'I was a devout Remainer, now I am enthused by the opportunities of Brexit' Chloe Schendel-Wilson

'I was a devout Remainer, now I am enthused by the opportunities of Brexit' Chloe Schendel-Wilson

'I was a devout Remainer, now I am enthused by the opportunities of Brexit' Chloe Schendel-Wilson


Published on Mon, 15/10/2018 - 13:38


I was a devout Remainer in 2016, but am now enthused by the opportunities of Brexit

Chloe Schendel-Wilson writes on Brexit Central - the excellent pro-Brexit website and movement - sign up today for their excellent news service

 

https://brexitcentral.com/i-devout-remainer-2016-now-enthused-opportunities-brexit/

Devastated. Absolutely heartbroken. I will never forget it. That sombre walk to work on the morning of 24th June 2016 and the furious discussions that I had with people that day. Continuous mourning into the weekend, and the apprehension and genuine fury at the prospect of seeing my Leave-voting grandparents for dinner that Sunday night.

Quite how I had got myself so hysterical, I am not so sure. I wasn’t exactly the most passionate advocate of the EU prior to the vote – and I wasn’t even that clued up on the detailed workings of the political union. I had voted Remain primarily based on values: I liked what it stood for – its aims of liberalism, globalism and international cooperation resonated with me.

I admired other European countries and the progress that they had made on issues that I cared so passionately about. From drug reform in Portugal to gender equality in Sweden, I admired their work and I saw sharing our decision-making powers with them as nothing but a benefit.

The EU had its flaws, of course, but on balance I felt it better to be reforming on the inside with a guaranteed seat at the table. Besides, leaving would no doubt cause disruption to several sectors, including my own, so why bother taking the risk or rocking the boat? I simply hadn’t been sold on any of the arguments for Leaving. Either that, or I chose not to listen to them.

I was so convinced that I was right. Convinced that my argument was the only option; that something bad would inevitably follow if we went down the Brexit path.

I can see now my own youthful naivety and plain blissful ignorance. I didn’t know many people who voted Leave – and for those few that I did come across, I was so set in my own echo chamber that I wasn’t willing to enter into the debate with any real sincerity.

Two years, however – particularly at my age – can be plenty of time to challenge one’s mindset. Moving from a predominantly left-wing organisation (a students’ union) to more right-wing surroundings (working for a Conservative MP) naturally did wonders in giving me the opportunity to engage with a side of the argument that I hadn’t done previously. I was presented with viewpoints that before I had been so quick to dismiss. I heard arguments that I hadn’t even bothered to consider before my vote was cast.

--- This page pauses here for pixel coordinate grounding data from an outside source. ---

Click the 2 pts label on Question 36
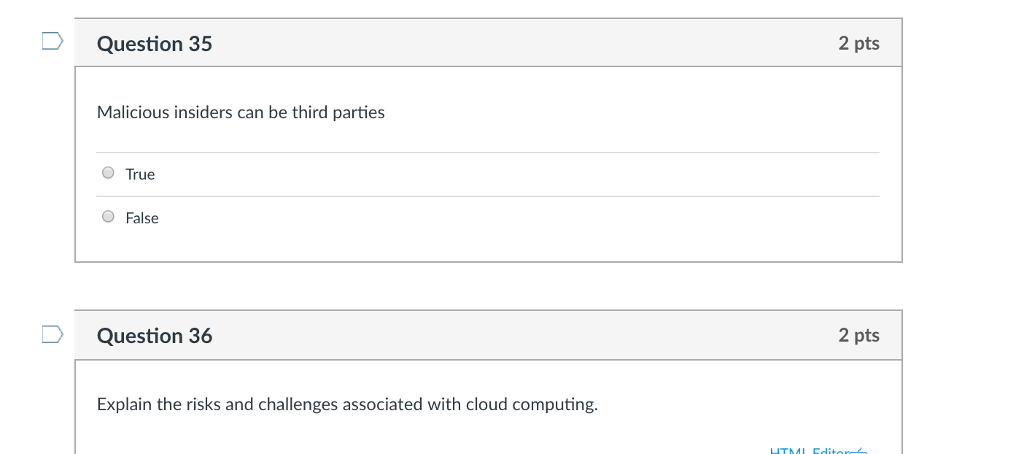pos(858,335)
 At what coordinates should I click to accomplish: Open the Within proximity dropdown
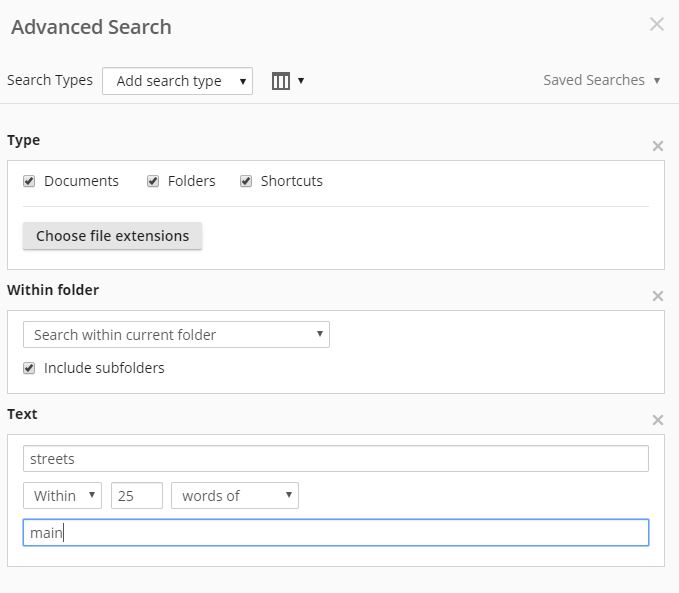[62, 496]
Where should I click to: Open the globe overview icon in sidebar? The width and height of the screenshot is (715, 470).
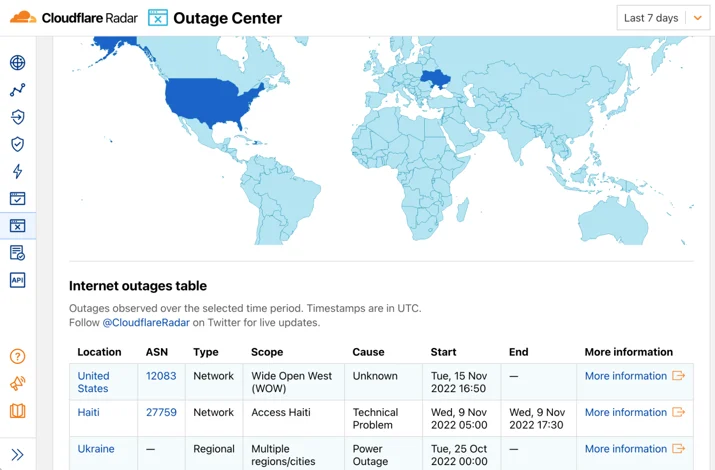coord(17,62)
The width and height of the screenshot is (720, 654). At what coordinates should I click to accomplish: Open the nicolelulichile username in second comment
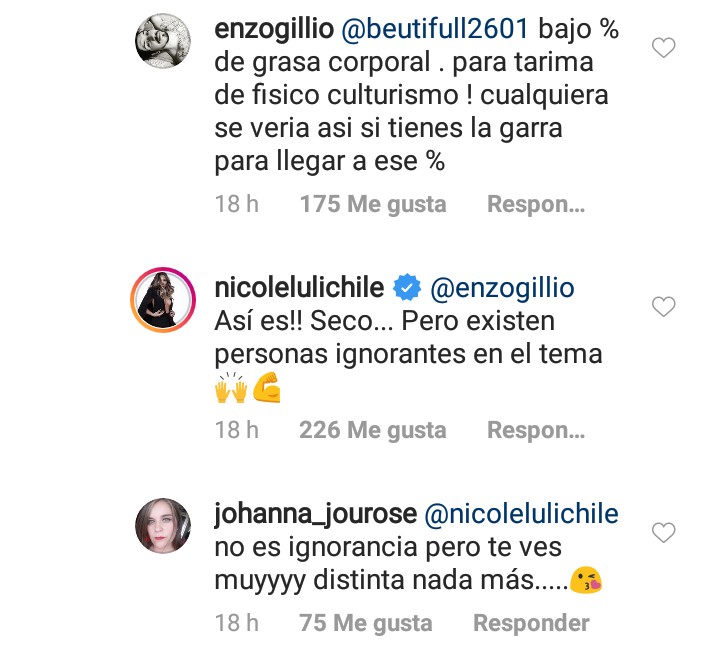pos(299,289)

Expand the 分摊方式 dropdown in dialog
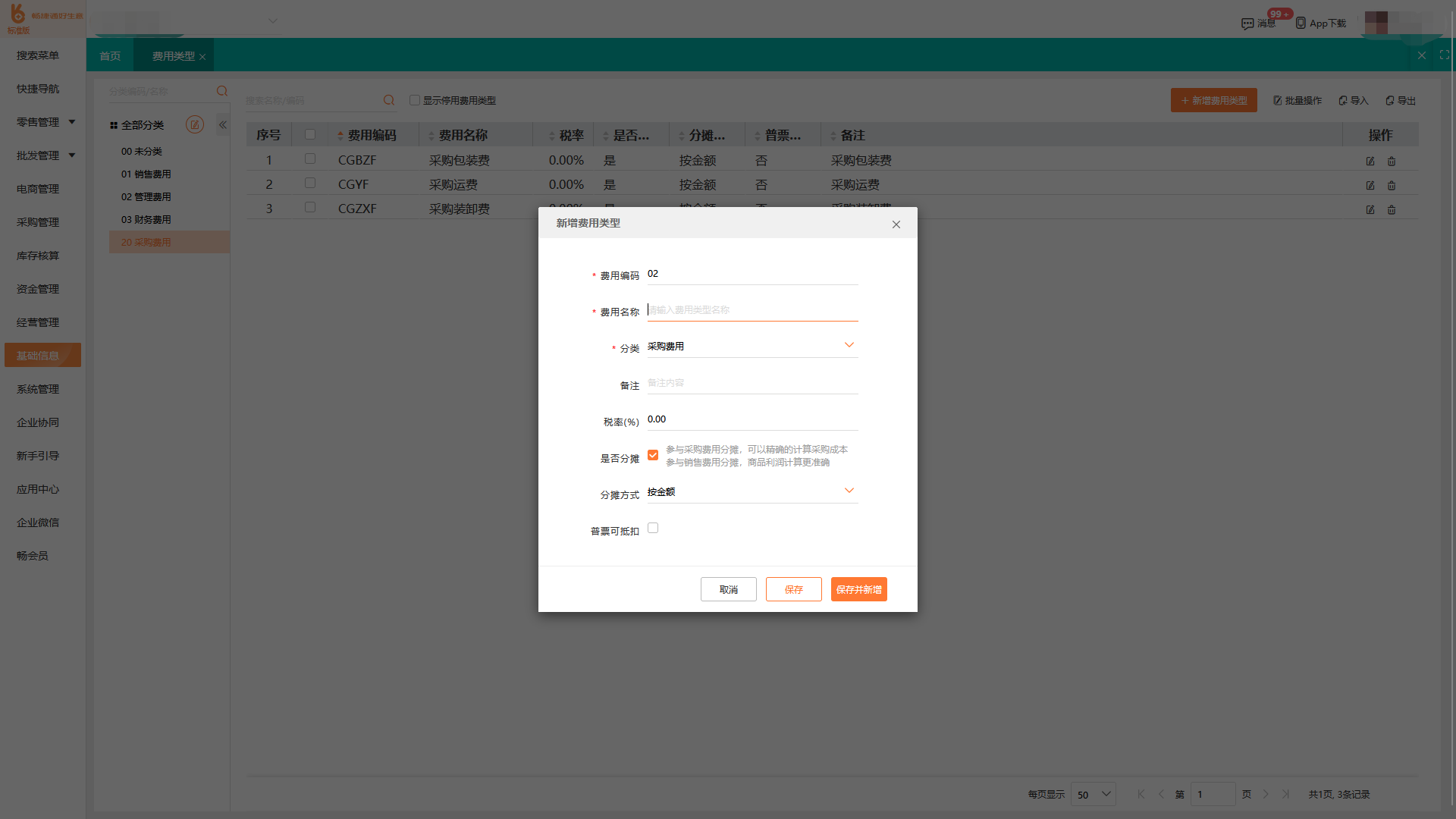click(x=849, y=491)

In my fear of the potential disruption to sectors such as higher education and finance, I hadn’t even thought about the potential benefit to those in our farming or fishing communities.

In all of my pride of being “internationalist”, I hadn’t even thought about the fact that preferential treatment for one continent inevitably discriminates against all of the others. Or that higher tariffs are applied to those countries which most need assistance in lifting themselves out of poverty.

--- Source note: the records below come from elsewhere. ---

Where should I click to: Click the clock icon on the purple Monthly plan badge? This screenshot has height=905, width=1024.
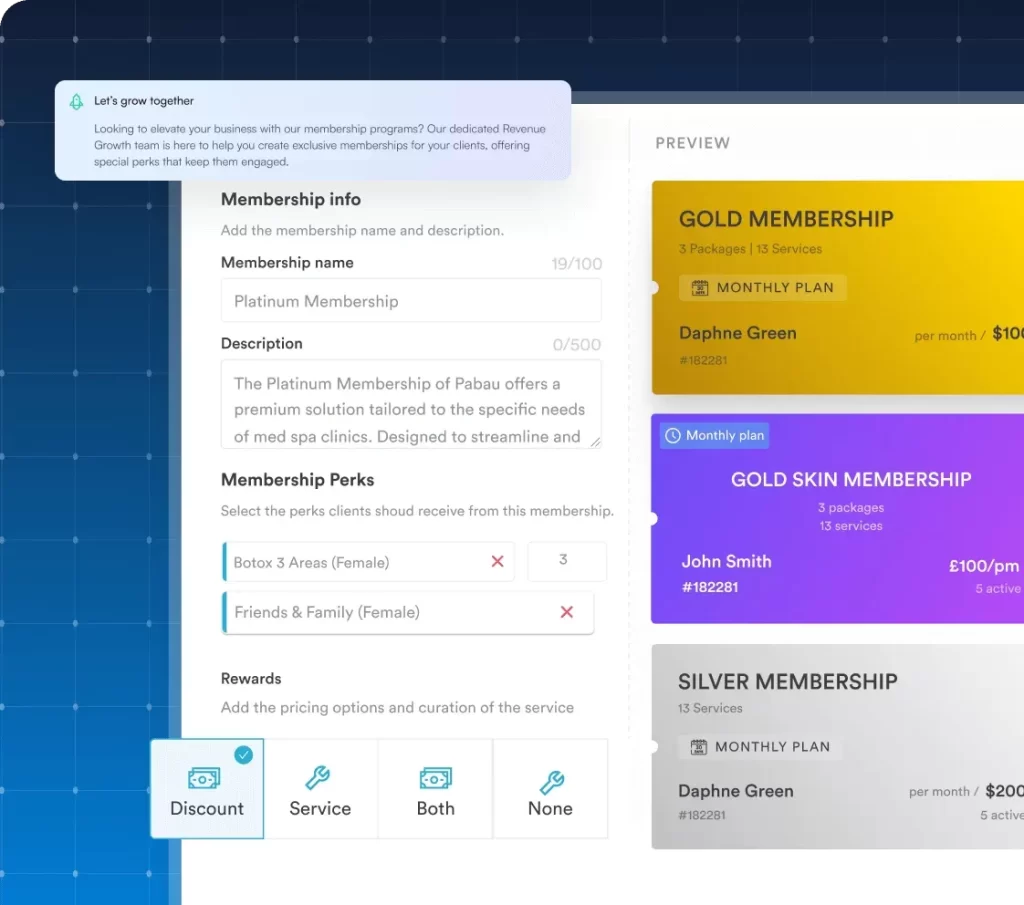(672, 435)
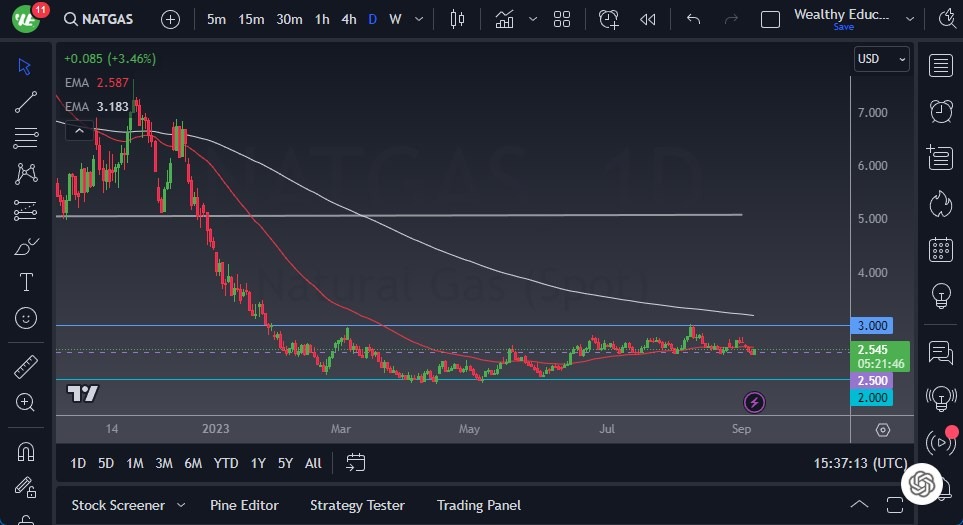Pick the ruler measure tool
The width and height of the screenshot is (963, 525).
(x=27, y=367)
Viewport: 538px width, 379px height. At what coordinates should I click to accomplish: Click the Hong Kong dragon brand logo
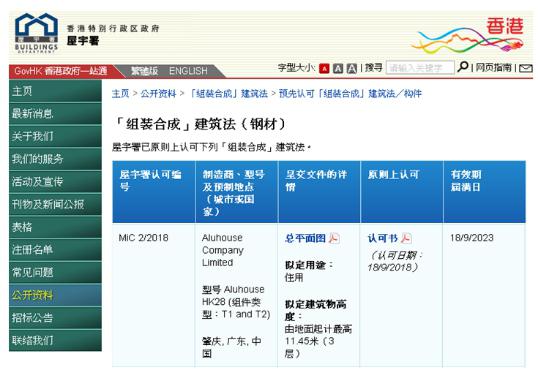coord(468,36)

And if I am totally honest, whether it be through lack of information, naivety or just plain ignorance, the very real future of the EU superstate had completely passed me by.

But ultimately, what I thought and how I felt is largely irrelevant now. For we live in a democracy, and my vote and my voice counts just as much as anybody else’s.

Nobody was “tricked”. Nobody had more of a stake in the outcome than anyone else. And nothing has done more to push me further away from the Remain side of the argument than those who cannot give their fellow citizens the decency of respecting the validity of their views.

Above all, I’m an optimist, and now that we are over two years down the line, I see nothing but opportunities.

An opportunity to take a step back as a nation: evaluate who we are, where we are going and to refresh and renew our relationships around the world.

An opportunity to re-engage with our former colonies, to clear through the wreckage of the past and to finally become equal partners and hopeful friends.

An opportunity to review decades-old legislation, outdated in almost every single area of our lives – whether that be our education system or our employment laws, our welfare state or our prisons.

It’s a time for us to own our history, shape our identity and to re-take our place in the world – with neither arrogance nor guilt. A nation renewed, confident and humble. A nation that listens to the views of its citizens at home and is optimistic for the positive impact that it can have abroad.

On 29th March next year, we will be leaving the European Union. There is a bright future ahead for us, should we decide to grab it.